4. **Calculate the final speed:** The shot starts at 2.500 m/s. It speeds up at 47.44 m/s² over 1.650 m. Using a cool formula we learned (final speed² = initial speed² + 2 * acceleration * distance), I got:
Final speed² = (2.500 m/s)² + 2 * (47.44 m/s²) * (1.650 m)
Final speed² = 6.25 + 156.55 = 162.80
Final speed = √162.80 ≈ **12.76 m/s**.

**For part (b) (angle is 42.00°):**
1. **Figure out gravity's pull:** Same as before, gravity's full pull is 71.22 N. For a 42° angle, the pull along the path is 71.22 N * sin(42.00°) = 71.22 N * 0.6691 ≈ 47.65 N. This is a stronger pull backward than at 30°!
2. **Calculate the *real* push:** Net push = 380.0 N - 47.65 N = 332.35 N.
3. **Find out how fast it's speeding up (acceleration):** Acceleration = 332.35 N / 7.260 kg = 45.78 m/s². It's speeding up less because gravity is pulling harder.
4. **Calculate the final speed:**
Final speed² = (2.500 m/s)² + 2 * (45.78 m/s²) * (1.650 m)
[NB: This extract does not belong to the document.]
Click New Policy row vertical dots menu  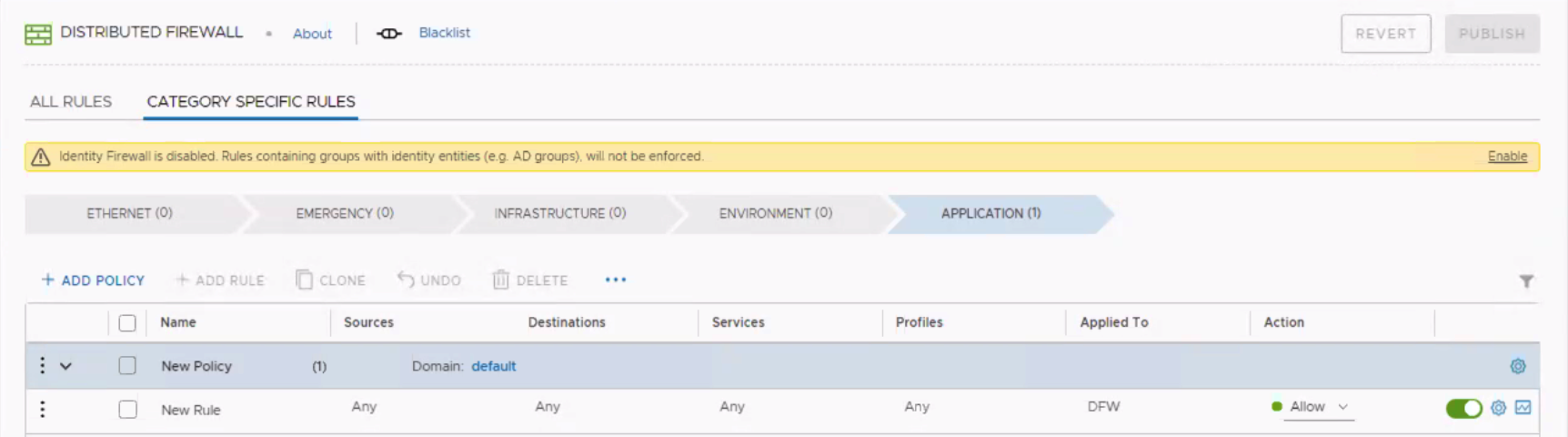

Final speed² = 6.25 + 151.07 = 157.32
Final speed = √157.32 ≈ **12.54 m/s**.

**For part (c) (Percent decrease):**
1. **Compare the speeds:** The speed at 30° was 12.76 m/s, and at 42° it was 12.54 m/s.
2. **Calculate the decrease:** 12.76 m/s - 12.54 m/s = 0.22 m/s.
3. **Find the percentage:** (0.22 m/s / 12.76 m/s) * 100% ≈ **1.70%**.
So, throwing at a steeper angle means the shot doesn't speed up quite as much!